この手の、メンバ変数 A が○○なら B は必ずこれを満たさなければならない…みたいな条件があるクラスはマルチスレッドでなくてもあまり嬉しくないですね。パフォーマンスに問題なければそもそもキャッシュしたくないわけですが、まぁこの例ではパフォーマンスに問題があったから calcSum を private に移してキャッシュすることにしたんだなぁ、という流れが透けて見える感じです。 check みたいな関数を用意してやたら呼びまくるのは安心感があっていい方法ではあると思います。
ちなみに修正例:
class C { public: explicit C() : sum_(0) { pthread_mutex_init(&mu_, NULL); } void setVals(std::vector<int> vals) { pthread_mutex_lock(&mu_); vals_ = vals; // Update the cache. sum_ = calcSumLocked(); pthread_mutex_unlock(&mu_); } int getSum() { pthread_mutex_lock(&mu_); int sum = sum_; pthread_mutex_unlock(&mu_); return sum; } void check() { pthread_mutex_lock(&mu_); int sum = 0; for (size_t i = 0; i < vals_.size(); i++) sum += vals_[i]; assert(sum == sum_); pthread_mutex_unlock(&mu_); } private: int calcSumLocked() { int sum = 0; for (size_t i = 0; i < vals_.size(); i++) sum += vals_[i]; return sum; } pthread_mutex_t mu_; std::vector<int> vals_; int sum_; };
こういう hogehogeLocked みたいなのは、こういうクラスだとよく必要になる気がします。
いつつめ: rwlock
最後ふたつは mutex よりは使用頻度が低いもので。
class C { public: C() : val_(3) { pthread_rwlockattr_t attr; pthread_rwlockattr_init(&attr); pthread_rwlockattr_setkind_np( &attr, PTHREAD_RWLOCK_PREFER_WRITER_NONRECURSIVE_NP); pthread_rwlock_init(&mu_, &attr); pthread_rwlockattr_destroy(&attr); } int calcSomething() { pthread_rwlock_rdlock(&mu_); // getVal の中で同じロックを取るけど、 reader lock だから大丈夫! int r = 42 + getVal(); pthread_rwlock_unlock(&mu_); return r; } int getVal() { pthread_rwlock_rdlock(&mu_); int r = val_; pthread_rwlock_unlock(&mu_); return r; } void setVal(int val) { pthread_rwlock_wrlock(&mu_); val_ = val; pthread_rwlock_unlock(&mu_); } private: pthread_rwlock_t mu_; int val_; };
使っている例: https://github.com/shinh/test/blob/master/badlock5.cc
以前書いた話 です。 calcSomething の中でヘルパ関数 getVal を呼んでいるのは、 glibc のデフォルトの pthread_rwlock_t なら大丈夫なんですが、この場合 writer starvation を回避する rwlockattr をつけてるのでデッドロックしてしまいます。また、 pthread の実装によってはデフォルトのでデッドロックするそうです。
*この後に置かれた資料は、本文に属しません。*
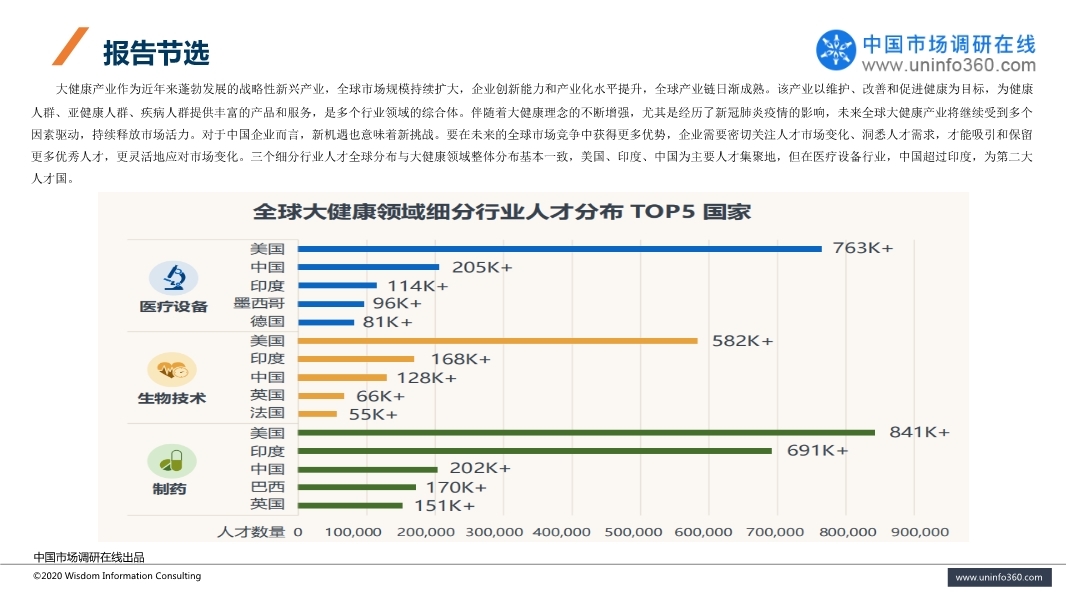Select the 报告节选 heading
The height and width of the screenshot is (600, 1066).
coord(156,51)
writer starvation とは、 reader がたくさんいて、一つのロックに常に複数の reader lock を reader が取ってしまっていて、全然 writer がロックを取れない状況を言うそうです。これを回避するために、 writer が待ってる時は新規 reader を受け付けない、という処置がされているロックがあって、まぁこれつけないとパフォーマンス上使いものにならんケースが多いようです。
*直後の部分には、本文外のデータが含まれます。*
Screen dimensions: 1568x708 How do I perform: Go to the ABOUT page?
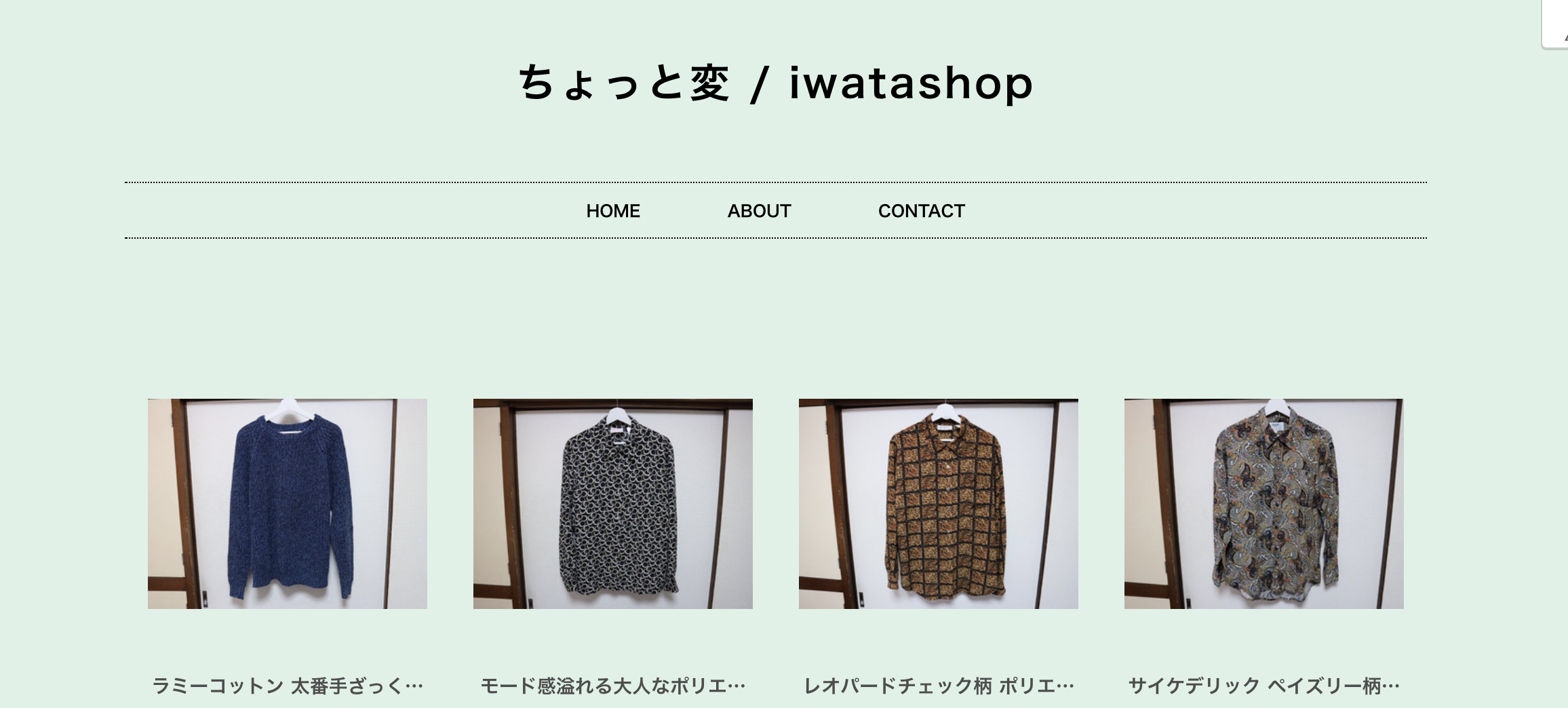pos(759,211)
ただ、このタイプの rwlock を使うと、 thread 1 が calcSomething の reader lock を取る→ thread 2 が setVal の writer lock を待ちはじめる→ thread 1 が getVal の reader lock を取ろうとするが、 writer が待ってるので取れない、という形のデッドロックになります。
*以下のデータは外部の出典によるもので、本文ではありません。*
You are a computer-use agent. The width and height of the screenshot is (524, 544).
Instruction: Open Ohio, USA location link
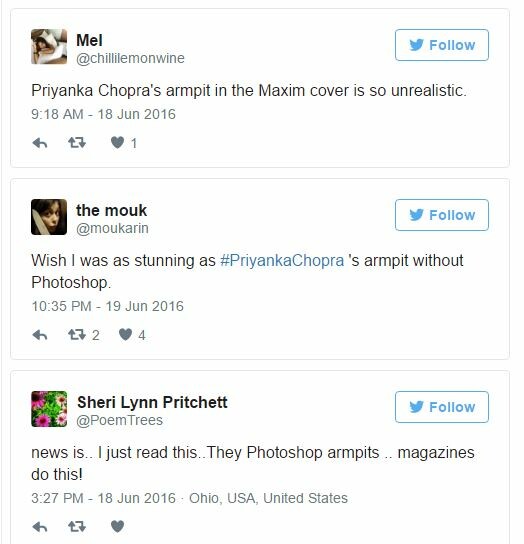[x=268, y=498]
教訓としては必要がなければ rwlock をそもそも使わない、ってのがあるかと思います。あとまぁ普通に reader lock だろうと nest させてると良くないなっていう。普通のロックに変えれませんし。
あと
condition variable のダメケースを作ろうかと思ったんですけど、あんま短くていい感じのが作れなかったので省略。一般に lock の外で cond_signal すると cond_wait で拾えないケースがある…ってやつが短く書けない。順序によっては普通に大丈夫なんですよね…
あと別解
存在を忘れかけてたんですけど、 Haskell, Falcon, Lua を消して Scheme, Clojure, Common Lisp を足そうとしたバージョンがあったんですが、 ideone の Scheme が Gauche じゃなくて Guile だったので萎えたバージョン:
http://shinh.skr.jp/obf/polyadd2.txt
こっちの方向性で assembly を加えて 13 にする予定だったんですけど、挫折しました。